== THE TASK ==
Give the lines of the listing as a JSON list of strings, one string per line and blank lines left out, beginning at the line that contains "Open the favorites star in sidebar" and continuing through the last line of the listing.

[Start of RECORDS SHOWN]

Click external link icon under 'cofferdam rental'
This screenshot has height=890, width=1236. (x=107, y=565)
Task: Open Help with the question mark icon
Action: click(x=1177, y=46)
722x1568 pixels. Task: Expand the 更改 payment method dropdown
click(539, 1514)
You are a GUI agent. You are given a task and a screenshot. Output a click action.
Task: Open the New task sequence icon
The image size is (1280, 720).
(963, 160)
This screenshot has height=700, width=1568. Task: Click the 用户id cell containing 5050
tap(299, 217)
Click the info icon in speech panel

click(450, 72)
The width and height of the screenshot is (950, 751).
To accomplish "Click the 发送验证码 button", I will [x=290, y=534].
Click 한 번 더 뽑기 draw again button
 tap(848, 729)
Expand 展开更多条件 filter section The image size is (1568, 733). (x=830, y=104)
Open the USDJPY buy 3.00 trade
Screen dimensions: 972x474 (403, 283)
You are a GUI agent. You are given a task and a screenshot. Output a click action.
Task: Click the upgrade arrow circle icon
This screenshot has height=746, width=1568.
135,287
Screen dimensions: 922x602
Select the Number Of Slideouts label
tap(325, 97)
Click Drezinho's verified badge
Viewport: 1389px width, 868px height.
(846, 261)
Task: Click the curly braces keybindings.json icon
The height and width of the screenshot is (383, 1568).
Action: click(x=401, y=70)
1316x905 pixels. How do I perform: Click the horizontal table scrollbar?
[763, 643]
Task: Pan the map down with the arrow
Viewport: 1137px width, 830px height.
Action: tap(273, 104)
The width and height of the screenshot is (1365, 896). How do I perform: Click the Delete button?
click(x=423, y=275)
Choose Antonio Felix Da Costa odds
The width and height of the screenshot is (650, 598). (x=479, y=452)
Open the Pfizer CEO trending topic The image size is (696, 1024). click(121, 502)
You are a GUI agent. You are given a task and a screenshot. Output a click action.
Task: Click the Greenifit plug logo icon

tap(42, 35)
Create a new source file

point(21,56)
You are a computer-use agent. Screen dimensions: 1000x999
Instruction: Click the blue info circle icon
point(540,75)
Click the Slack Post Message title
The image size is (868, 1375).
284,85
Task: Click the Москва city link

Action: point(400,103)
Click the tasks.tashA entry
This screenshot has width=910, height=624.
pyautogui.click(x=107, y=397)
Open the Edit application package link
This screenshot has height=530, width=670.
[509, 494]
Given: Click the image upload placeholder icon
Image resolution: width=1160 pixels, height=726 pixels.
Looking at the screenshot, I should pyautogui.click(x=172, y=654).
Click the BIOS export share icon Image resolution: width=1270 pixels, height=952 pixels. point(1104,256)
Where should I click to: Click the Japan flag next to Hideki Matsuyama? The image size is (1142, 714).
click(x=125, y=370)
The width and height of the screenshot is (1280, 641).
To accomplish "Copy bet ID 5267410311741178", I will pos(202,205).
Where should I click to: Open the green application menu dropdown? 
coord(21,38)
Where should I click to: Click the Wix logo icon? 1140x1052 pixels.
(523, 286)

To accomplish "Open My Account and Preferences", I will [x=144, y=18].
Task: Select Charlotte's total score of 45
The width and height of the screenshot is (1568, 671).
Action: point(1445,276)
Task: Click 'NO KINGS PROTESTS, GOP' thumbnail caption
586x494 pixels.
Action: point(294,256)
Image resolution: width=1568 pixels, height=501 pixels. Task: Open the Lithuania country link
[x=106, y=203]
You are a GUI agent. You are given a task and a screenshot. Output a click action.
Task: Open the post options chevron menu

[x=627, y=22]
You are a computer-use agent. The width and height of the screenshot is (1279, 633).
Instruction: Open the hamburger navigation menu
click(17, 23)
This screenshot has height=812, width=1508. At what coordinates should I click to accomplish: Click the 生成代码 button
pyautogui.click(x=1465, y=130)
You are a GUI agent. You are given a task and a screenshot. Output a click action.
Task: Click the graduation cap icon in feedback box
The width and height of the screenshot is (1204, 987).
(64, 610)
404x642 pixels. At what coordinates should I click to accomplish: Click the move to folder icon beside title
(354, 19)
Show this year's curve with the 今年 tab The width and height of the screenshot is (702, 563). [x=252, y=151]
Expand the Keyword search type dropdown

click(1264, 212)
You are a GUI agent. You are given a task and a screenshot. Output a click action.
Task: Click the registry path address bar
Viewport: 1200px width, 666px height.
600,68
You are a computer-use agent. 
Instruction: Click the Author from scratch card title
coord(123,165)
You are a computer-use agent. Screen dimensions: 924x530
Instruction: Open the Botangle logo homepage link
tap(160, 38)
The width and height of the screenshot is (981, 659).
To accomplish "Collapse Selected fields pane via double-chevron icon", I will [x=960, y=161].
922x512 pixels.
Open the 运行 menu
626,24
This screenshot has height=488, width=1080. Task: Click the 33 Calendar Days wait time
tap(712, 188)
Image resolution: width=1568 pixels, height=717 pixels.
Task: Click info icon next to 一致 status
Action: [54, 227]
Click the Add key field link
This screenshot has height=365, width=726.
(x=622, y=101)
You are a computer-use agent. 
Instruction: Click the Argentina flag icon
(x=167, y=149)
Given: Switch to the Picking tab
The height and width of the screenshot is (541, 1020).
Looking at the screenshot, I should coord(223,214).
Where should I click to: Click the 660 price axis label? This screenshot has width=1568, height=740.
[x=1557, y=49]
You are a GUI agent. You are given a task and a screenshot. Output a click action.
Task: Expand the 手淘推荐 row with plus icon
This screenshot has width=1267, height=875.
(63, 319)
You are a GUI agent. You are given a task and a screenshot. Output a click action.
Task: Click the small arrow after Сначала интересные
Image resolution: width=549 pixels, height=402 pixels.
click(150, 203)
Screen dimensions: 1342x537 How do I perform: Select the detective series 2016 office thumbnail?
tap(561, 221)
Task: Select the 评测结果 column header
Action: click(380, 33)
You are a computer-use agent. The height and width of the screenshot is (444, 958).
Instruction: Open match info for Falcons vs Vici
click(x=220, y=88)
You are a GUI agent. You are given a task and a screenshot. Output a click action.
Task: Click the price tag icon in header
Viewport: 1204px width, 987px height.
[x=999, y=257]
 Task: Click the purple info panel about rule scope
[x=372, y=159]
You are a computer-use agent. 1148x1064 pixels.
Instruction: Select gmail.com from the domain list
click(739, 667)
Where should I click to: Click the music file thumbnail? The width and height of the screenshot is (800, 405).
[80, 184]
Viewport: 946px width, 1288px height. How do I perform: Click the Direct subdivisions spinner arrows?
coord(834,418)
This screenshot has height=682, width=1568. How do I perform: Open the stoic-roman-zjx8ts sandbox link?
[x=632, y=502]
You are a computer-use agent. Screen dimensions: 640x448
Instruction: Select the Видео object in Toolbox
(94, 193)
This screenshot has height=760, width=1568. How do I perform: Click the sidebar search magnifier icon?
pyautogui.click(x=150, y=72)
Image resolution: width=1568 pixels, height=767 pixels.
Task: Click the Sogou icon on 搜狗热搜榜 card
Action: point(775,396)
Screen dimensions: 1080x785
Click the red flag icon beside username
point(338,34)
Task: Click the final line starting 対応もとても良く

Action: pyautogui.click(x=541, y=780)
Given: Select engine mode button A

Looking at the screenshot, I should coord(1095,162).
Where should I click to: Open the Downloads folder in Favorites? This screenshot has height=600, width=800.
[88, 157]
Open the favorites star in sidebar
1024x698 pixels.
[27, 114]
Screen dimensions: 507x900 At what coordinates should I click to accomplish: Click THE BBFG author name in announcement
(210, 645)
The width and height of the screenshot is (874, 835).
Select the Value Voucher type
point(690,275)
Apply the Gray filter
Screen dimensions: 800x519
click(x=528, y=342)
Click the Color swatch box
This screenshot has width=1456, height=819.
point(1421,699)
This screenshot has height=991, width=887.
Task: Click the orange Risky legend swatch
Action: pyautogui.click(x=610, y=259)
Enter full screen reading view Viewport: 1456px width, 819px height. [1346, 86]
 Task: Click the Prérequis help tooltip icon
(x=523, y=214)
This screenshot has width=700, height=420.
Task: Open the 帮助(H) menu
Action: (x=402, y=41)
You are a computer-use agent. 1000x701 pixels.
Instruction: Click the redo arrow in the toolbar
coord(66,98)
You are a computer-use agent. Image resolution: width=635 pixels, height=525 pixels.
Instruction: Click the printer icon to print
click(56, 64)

[End of RECORDS SHOWN]

== WRITTEN RESPONSE ==
[
  "Open the favorites star in sidebar",
  "1024x698 pixels.",
  "[27, 114]",
  "Screen dimensions: 507x900 At what coordinates should I click to accomplish: Click THE BBFG author name in announcement",
  "(210, 645)",
  "The width and height of the screenshot is (874, 835).",
  "Select the Value Voucher type",
  "point(690,275)",
  "Apply the Gray filter",
  "Screen dimensions: 800x519",
  "click(x=528, y=342)",
  "Click the Color swatch box",
  "This screenshot has width=1456, height=819.",
  "point(1421,699)",
  "This screenshot has height=991, width=887.",
  "Task: Click the orange Risky legend swatch",
  "Action: pyautogui.click(x=610, y=259)",
  "Enter full screen reading view Viewport: 1456px width, 819px height. [1346, 86]",
  " Task: Click the Prérequis help tooltip icon",
  "(x=523, y=214)",
  "This screenshot has width=700, height=420.",
  "Task: Open the 帮助(H) menu",
  "Action: (x=402, y=41)",
  "You are a computer-use agent. 1000x701 pixels.",
  "Instruction: Click the redo arrow in the toolbar",
  "coord(66,98)",
  "You are a computer-use agent. Image resolution: width=635 pixels, height=525 pixels.",
  "Instruction: Click the printer icon to print",
  "click(56, 64)"
]